Published on: 12/01/2018

2018 is here and so are some of the first report from Europe, Asia, and North America. With this mind, we thought it might be helpful to look at some general expectations that experts have for this year in terms of the financial markets: what’s going to grow, what would decline, and all that good stuff.

First of all, let’s take a look at Europe. The economy there is growing at a healthy rate, as exemplified by the increasing GDP and wages across the eurozone. Statistics are at a near 10-year high, which shows that the European Union has almost completely recovered from the financial crisis of 2008-2009. The consistently strong economic data has prompted many investors to hope for a hawkish change in the monetary policy of the European Central Bank. Indeed, many analysts have been looking for clues from the ECB that would suggest an end of its stimulus measures for months, though none have come. Inflation still remains lower than the ECB would like it to be, which is why the central bank has stated that its dovish policy would most likely continue until the end of 2018 at least. That is why we don’t expect the euro to succeed in appreciating too much against the USD. We believe it would remain strong but would only be able to make gains passively due to factors pulling down the dollar.

Now, the United States offer a different picture. The US Federal Reserve has been the first major central bank to switch from a dovish to a hawkish policy since the financial crisis. They began increasing interest rates over a year ago, with the most recent hike being in December 2017. The Fed has promised three more rate increases this year, the earliest of which could happen in March, so that is definitely something to look forward to. The Federal Reserve will still have to bear in mind economic data, however, since hiking the rates too quickly will harm the economy. The last reports were a bit disappointing, with rising unemployment and stubborn wage growth. If and when the interest rates are implemented will determine how strong the US dollar will be compared to other currencies. In addition, we should also consider the impact that American politics have on the reserve currency. The investigation into Russia’s involvement in the election of Trump as president is picking up pace – any major shocks in the White House will drag the dollar down.

In terms of the British pound, everything depends on the next stage of Brexit negotiations. The British currency suffered throughout 2016 and most of 2017 due to difficulties in reaching a compromise in the talks with the European Union, at times even suggesting more preliminary elections in the United Kingdom. Nevertheless, the UK government was able to pull through and struck a deal at the very end of the year, which cleared the way for further talks. Once again March is an important month, as that is when we would know more about the progress in Brexit negotiations. If the talks are going well, then the pound will have sufficient ground to stabilize, though it is not realistic to expect it to reach pre-Brexit levels.

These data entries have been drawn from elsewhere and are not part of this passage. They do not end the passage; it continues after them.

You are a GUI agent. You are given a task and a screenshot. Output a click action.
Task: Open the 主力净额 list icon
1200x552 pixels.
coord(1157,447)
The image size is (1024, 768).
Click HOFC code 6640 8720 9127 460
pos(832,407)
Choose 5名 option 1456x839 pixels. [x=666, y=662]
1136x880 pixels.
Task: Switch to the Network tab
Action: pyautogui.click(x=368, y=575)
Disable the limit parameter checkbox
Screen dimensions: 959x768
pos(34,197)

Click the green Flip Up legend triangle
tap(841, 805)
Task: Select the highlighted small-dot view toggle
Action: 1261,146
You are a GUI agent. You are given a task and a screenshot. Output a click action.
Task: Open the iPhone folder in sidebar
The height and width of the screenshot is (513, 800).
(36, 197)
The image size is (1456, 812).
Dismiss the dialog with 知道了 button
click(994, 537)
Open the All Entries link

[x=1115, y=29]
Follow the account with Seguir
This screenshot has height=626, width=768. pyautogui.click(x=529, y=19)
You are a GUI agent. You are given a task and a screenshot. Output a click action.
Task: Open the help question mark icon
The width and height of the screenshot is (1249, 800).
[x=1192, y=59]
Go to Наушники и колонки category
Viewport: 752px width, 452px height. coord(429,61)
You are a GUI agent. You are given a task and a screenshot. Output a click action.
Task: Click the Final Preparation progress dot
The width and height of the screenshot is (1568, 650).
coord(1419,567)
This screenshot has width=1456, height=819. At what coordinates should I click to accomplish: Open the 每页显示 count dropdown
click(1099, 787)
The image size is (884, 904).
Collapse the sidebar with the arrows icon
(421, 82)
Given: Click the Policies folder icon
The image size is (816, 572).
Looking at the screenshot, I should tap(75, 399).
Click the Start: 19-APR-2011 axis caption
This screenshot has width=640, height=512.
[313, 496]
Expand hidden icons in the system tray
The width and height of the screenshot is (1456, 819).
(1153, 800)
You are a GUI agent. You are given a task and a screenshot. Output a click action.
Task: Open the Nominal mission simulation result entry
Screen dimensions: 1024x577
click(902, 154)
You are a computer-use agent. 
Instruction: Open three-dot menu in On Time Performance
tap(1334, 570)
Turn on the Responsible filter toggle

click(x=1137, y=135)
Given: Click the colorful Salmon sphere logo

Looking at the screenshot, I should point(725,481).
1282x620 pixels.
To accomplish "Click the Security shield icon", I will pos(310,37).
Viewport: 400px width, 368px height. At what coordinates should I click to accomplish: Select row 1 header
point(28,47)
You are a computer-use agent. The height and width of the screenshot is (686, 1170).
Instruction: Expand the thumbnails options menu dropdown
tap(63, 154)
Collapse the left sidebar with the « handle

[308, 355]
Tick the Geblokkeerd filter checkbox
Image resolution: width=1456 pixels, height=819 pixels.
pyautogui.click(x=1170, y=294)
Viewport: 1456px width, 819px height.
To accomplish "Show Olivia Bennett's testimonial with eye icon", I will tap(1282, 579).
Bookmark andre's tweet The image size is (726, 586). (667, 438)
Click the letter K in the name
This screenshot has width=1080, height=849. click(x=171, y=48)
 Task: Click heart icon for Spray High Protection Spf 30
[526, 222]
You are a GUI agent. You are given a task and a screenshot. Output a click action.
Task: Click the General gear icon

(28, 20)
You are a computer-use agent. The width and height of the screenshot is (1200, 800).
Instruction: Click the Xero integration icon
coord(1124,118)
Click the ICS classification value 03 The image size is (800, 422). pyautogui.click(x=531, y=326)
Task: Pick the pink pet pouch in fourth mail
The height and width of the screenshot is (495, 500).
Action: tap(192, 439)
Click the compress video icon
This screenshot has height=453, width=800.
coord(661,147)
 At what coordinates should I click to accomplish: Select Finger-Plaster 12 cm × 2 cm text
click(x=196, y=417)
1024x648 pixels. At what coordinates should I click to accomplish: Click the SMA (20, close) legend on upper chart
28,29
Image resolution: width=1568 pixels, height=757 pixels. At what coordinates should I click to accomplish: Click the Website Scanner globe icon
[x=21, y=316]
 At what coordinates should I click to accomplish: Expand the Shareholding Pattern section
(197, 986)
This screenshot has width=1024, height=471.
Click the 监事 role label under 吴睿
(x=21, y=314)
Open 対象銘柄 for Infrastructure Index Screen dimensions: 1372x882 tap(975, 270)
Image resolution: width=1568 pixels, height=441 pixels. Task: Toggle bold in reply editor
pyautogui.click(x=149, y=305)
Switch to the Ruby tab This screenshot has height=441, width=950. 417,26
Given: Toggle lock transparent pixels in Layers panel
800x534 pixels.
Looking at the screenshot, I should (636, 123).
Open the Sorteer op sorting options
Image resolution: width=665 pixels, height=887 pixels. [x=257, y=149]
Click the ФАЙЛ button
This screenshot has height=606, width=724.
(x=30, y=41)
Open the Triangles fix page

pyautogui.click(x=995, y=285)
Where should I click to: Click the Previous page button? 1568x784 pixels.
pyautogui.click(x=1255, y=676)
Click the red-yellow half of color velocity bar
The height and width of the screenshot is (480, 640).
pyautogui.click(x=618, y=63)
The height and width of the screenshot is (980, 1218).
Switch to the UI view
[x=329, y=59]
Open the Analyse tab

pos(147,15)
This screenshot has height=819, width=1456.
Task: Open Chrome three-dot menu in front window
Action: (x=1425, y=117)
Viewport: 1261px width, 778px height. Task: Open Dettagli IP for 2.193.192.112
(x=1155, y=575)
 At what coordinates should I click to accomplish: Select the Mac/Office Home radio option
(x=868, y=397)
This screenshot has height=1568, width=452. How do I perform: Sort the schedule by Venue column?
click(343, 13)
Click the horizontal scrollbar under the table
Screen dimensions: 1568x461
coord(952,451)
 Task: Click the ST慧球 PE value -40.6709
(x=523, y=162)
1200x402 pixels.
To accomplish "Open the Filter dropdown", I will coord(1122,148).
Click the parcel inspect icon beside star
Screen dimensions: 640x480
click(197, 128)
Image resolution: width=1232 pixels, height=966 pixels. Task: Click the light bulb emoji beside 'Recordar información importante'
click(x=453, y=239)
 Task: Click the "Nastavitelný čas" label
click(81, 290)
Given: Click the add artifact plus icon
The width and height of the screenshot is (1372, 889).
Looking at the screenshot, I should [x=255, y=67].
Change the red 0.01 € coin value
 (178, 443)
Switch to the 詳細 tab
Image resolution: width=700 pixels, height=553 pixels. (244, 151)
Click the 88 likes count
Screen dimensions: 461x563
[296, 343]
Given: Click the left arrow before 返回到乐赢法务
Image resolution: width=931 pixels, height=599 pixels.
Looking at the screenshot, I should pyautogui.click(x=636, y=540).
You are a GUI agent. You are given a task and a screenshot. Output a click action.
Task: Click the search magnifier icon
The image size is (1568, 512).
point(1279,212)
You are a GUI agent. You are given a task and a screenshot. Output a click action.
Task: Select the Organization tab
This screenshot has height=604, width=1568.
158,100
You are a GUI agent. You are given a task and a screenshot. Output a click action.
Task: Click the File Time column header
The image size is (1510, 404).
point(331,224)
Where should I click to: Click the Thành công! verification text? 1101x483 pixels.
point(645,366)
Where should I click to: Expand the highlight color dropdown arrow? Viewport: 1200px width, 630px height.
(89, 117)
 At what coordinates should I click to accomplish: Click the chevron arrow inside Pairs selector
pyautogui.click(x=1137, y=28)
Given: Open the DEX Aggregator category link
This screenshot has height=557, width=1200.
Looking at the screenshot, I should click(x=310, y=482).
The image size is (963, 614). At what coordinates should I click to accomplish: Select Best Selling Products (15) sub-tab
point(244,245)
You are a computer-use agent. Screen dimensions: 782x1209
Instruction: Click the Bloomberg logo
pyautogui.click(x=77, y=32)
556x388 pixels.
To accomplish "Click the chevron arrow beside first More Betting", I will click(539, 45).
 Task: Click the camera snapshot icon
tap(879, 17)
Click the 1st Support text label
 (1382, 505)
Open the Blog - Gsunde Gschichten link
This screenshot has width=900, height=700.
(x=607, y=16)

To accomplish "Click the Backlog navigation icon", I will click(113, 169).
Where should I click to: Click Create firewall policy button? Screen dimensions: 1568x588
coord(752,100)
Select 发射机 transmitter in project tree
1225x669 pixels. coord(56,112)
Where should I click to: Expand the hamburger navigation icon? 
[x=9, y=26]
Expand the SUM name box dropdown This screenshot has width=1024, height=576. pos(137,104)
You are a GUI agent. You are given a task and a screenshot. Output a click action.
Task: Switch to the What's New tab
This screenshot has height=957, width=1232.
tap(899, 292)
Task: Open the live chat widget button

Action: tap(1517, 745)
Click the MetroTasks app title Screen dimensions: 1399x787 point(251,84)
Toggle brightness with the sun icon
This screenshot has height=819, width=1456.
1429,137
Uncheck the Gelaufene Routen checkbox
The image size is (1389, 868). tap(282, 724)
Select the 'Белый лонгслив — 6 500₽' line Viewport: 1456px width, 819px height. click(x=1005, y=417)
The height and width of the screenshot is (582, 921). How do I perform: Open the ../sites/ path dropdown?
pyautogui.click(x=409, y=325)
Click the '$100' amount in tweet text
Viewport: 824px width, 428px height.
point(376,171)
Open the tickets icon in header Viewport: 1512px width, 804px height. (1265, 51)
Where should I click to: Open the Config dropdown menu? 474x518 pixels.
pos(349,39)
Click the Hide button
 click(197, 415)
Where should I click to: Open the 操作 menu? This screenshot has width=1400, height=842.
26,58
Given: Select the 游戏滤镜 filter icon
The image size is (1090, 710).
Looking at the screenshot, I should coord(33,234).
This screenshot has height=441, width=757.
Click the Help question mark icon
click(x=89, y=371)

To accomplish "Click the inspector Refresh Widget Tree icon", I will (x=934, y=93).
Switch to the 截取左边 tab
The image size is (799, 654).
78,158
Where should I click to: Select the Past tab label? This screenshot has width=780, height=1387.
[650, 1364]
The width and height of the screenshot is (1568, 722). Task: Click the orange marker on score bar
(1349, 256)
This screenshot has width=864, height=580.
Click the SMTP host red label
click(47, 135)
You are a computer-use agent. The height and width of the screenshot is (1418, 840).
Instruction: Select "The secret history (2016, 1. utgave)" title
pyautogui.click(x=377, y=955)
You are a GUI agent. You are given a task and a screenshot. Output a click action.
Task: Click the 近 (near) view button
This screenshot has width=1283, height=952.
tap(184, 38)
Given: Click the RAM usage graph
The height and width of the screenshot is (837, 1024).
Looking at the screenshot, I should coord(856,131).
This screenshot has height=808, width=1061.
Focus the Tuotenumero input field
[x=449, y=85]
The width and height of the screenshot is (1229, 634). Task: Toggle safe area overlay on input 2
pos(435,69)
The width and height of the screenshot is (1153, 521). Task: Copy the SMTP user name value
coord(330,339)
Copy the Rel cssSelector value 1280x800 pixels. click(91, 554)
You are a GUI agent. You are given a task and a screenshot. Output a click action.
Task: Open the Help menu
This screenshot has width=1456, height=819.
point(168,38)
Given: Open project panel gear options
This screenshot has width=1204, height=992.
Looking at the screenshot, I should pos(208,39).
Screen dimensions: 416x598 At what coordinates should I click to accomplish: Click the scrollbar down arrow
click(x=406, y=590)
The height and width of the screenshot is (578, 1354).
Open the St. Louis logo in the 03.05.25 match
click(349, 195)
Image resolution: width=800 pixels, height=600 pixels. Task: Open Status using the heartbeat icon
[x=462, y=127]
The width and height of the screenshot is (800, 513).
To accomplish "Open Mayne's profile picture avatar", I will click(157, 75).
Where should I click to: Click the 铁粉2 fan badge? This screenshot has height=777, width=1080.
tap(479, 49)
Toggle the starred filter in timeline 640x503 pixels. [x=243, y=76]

The Japanese yen is perhaps the most difficult tool to make predictions on. The Bank of Japan was applying Abenomics, using dovish approaches in order to encourage economic growth and reinvigorate its stagnant economy. However, over the past few years this approach has not yielded much (at least not in the way it has worked for the EU), and now we even heard from the BoJ that they plan to decrease their stimulus package. We are likely to see volatility in pairs with the yen because of these dissonant approaches. Furthermore, we have to bear in mind that the yen is a tool investors tend to turn to in times of trouble, especially if something is going on with the American dollar.

Even more uncertain than the yen appear cryptocurrencies. Bitcoin had an epic year in 2017, appreciating by more than 1000%. 2017 was also when futures on Bitcoin premiered on some exchanges and investors first saw hope that cryptocurrencies might be embraced by the financial markets as a new kind of tradeable securities. So far this hasn’t happened, though. Experts continue to warn about the potential “bubble” of cryptocurrencies, since they are not tied to anything and their real value is nearly impossible to appraise. This more skeptical view even prompted South Korea, a country that was known for its vast interest in cryptocurrencies, to begin working on a law to ban trading with them, as announced earlier this week. It is likely that Bitcoin and its fellow cryptocurrencies would continue to be highly volatile in 2018 as the two warring camps of financial experts continue to argue over these instruments’ place in the world of finance.